30.01.2023: Haushaltsrede 2023

Alexander H. Klüh

Haushaltsrede 2023 | 30. Januar 2023

Alexander H. Klüh, FDP Fraktion

Herr Vorsitzender, meine Damen und Herren,

als ich Sie das letzte Mal aus selbigem Anlass von dieser Stelle begrüßte, war mein Auftritt recht kurzfristig zustande gekommen:

Wir schrieben Dezember 2020, unser FDP Fraktionsvorsitzender Dr. Büttner informierte mich gegen 14:30 Uhr

er habe sich in häusliche Isolation begeben müssen und könne folglich am Abend nicht erscheinen. Hm.

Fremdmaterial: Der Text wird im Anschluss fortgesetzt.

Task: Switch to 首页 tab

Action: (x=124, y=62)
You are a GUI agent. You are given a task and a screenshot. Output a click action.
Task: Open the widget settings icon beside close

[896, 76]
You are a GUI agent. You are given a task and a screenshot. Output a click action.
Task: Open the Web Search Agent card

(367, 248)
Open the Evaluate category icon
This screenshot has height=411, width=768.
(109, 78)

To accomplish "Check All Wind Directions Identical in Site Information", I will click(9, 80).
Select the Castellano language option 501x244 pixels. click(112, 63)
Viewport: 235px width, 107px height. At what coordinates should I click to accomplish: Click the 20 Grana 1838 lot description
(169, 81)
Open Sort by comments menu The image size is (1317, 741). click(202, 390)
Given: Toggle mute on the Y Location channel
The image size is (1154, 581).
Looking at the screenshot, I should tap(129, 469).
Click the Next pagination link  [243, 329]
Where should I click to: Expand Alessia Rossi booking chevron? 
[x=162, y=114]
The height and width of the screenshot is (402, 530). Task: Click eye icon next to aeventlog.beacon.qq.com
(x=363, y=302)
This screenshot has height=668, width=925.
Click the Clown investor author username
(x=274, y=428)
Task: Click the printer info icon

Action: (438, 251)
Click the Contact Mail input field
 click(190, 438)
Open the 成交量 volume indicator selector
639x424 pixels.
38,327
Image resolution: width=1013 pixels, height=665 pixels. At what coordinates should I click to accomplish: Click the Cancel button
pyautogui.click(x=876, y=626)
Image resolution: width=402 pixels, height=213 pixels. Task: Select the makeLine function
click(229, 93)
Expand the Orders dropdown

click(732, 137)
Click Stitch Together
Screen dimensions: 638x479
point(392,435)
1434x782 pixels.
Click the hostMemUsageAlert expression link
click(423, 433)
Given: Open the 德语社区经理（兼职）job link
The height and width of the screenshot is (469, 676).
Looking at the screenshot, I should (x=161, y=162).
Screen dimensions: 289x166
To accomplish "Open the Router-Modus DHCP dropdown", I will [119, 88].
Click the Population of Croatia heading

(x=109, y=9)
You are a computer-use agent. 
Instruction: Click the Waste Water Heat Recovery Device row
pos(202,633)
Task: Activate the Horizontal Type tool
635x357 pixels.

Nun, in diesem Jahr ist der Auftritt deutlich entspannter:

Kollege Büttner erfreut sich bester Gesundheit, meint,

ich könne mich schon Mal etwas in mein künftiges „Amt“ als Fraktionsvorsitzender einleben,

grüßt schließlich aus den Bergen –

und so blieb mir eben auch etwas mehr Zeit zur Vorbereitung dieser Zeilen.

Dieser kleine und eher private Rückblick sollte mich aber auch beim Verfassen dieser Zeilen leiten:

Quo vadis – wo kommen wir her und wo soll die Reise hingehen?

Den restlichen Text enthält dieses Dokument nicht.